Plus largement, à Marseille, cela fait quelques années que l’axe rhodanien – cet espace d’extension naturelle au potentiel de 500 à 600 000 EVP –, fait l’objet d’investissements ciblés. « Cette étape suisse est majeure car elle va probablement dénouer des clés qui vont nous emmener en Allemagne, Belgique, Hollande et, pourquoi pas, jusqu’à la Russie », s’enflamme la présidente du directoire du Grand Port maritime de Marseille, Christine Cabau-Woehrel.

Si vue du continent, la situation de Marseille-Fos paraît idéale car située au carrefour de la vallée du Rhône et de l’arc méditerranéen. Appréhendé depuis les mers, ce port est relativement éloigné de la banane bleue européenne. Les dessertes routières, ferroviaires et fluviales sont donc cruciales pour pouvoir desservir les marchés les plus éloignés.

En une douzaine d’années, la part massifiée des dessertes de Marseille-Fos est restée stable alors que les trafics progressaient de près de 50 %. La part fluviale (9 % des trafics, autour de 80 000 EVP), tout en restant marginale, est toutefois devenue l’égale du fer (autour de 10 % du trafic). La route règne en maître à moins de 200 km de distance.

82 M€ pour le report modal

« Nous avons augmenté la part de conteneurs transitant par le fer de 60 % sur les 4 dernières années. Genève sera la 27e destination couverte. Une quinzaine d’opérateurs de transport combiné desservent actuellement nos installations », garantit Christine Cabau-Woehrel.

Marseille-Fos s’est ainsi assigné l’objectif de 30 % du trafic conteneurisé en modes massifiés. En 2018, ce sont 82 M€ qui seront alloués à des investissements en faveur du report modal ferroviaire et fluvial.

Pour offrir la possibilité de transférer les marchandises sur les trains depuis Valence, Barcelone ou Marseille, il reste quelques chantiers à réaliser tels le contournement ferroviaire de l’agglomération lyonnaise et le canal à grand gabarit entre le Rhône et le Rhin. Ouvrages que le Conseil d’orientation des infrastructures n’a pas forcément jugés prioritaires.

En attendant, la navette ferroviaire franco-suisse est devenue une réalité. Enfin presque. Annoncée pour juin, la liaison, portée par société France Helvétie Express (avec au capital, les ports du Havre et de Marseille et l’opérateur de transport combiné Naviland Cargo, filiale de SNCF Logistics), sera mise en service en septembre. À raison de trois fois par semaine, elle connectera à partir de Marseille-Fos et Le Havre, depuis et vers le terminal de Chavornay (Lausanne) et via Dijon-Gevrey (Bourgogne), où se consolideront les flux.

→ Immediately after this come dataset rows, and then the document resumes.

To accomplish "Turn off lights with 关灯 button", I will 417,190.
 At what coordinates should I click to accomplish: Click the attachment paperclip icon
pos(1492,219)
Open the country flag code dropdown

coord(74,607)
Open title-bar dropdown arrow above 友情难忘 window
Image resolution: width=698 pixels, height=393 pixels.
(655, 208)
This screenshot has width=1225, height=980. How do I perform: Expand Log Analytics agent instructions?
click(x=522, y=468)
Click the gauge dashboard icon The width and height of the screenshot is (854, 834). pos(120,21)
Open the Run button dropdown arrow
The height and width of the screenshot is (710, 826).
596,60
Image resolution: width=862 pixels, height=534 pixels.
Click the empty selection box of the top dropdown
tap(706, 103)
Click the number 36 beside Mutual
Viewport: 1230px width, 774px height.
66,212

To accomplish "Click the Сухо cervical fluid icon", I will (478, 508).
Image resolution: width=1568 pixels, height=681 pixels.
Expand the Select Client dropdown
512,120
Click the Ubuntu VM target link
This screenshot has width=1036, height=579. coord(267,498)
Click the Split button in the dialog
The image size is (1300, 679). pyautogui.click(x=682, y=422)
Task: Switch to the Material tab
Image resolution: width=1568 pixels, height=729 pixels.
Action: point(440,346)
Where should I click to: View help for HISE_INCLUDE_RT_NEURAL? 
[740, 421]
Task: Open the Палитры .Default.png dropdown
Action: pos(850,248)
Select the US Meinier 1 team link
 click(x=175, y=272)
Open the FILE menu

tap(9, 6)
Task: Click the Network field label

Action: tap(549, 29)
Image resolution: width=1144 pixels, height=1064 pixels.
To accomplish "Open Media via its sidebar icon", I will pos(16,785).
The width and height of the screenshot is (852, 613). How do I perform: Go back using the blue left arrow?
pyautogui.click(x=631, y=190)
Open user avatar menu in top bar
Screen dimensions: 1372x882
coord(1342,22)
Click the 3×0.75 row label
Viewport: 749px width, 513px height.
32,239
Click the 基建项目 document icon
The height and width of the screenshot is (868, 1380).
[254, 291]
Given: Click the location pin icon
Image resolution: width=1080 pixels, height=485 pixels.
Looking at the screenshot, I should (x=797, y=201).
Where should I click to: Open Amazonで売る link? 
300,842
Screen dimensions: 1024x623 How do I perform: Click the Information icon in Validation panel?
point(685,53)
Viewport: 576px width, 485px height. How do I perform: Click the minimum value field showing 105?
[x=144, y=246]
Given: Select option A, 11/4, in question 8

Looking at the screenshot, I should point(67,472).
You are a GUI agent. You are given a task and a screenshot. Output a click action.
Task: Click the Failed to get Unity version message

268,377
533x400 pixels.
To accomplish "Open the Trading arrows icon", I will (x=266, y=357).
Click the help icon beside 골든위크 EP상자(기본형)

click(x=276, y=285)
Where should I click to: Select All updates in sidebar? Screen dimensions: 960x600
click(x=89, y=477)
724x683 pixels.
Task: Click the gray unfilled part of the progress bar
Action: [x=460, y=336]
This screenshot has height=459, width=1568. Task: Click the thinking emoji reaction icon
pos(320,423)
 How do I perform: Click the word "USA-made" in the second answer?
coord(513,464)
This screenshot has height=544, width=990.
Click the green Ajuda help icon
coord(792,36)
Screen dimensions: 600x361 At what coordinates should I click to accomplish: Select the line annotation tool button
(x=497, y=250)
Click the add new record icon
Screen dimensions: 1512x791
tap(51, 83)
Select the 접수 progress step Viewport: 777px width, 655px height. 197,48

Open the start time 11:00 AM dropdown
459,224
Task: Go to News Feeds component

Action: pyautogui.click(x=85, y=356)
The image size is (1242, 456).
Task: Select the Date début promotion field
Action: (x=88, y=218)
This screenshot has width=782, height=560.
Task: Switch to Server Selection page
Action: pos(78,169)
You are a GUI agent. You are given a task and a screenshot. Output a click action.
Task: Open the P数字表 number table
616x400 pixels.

En s’appuyant sur les deux sites de remplissage Nord et Sud, les opérateurs ferroviaires minimiseraient ainsi les risques tout en maximisant les chances de remplir les trains. Premier cap: un objectif de 40 % à l’import et de 30 % à l’export début 2019.

RTE-T: Un réseau de transport unifié

Colonne vertébrale du futur réseau de transport européen, les 9 corridors (RTE-T, le réseau transeuropéen de transports) doivent quadriller l’Europe et combiner trois modes de transport. Ils seront connectés entre eux et engloberont 94 ports et 38 aéroports à terme. Le projet impose aussi de créer 15 000 km de voies ferrées à grande vitesse et de développer 35 projets d’infrastructures transfrontaliers.

Au total, la France est concernée par trois des RTE-T. Après une enveloppe de 26 Md€ fléchée dans son budget 2014-2020, l’UE propose, pour la période 2021-2027, de doter le MIE d’une enveloppe de 42,3 Md€ dont 30,6 Md€ pour les seules infrastructures de transport.

* Méditerranée: Est de la péninsule Ibérique-Italie-Hongrie-Ukraine.

** Mer du Nord-Méditerranée: Irlande-Glasgow-Nord du Royaume-Uni-Pays-Bas-Belgique-Luxembourg-Marseille.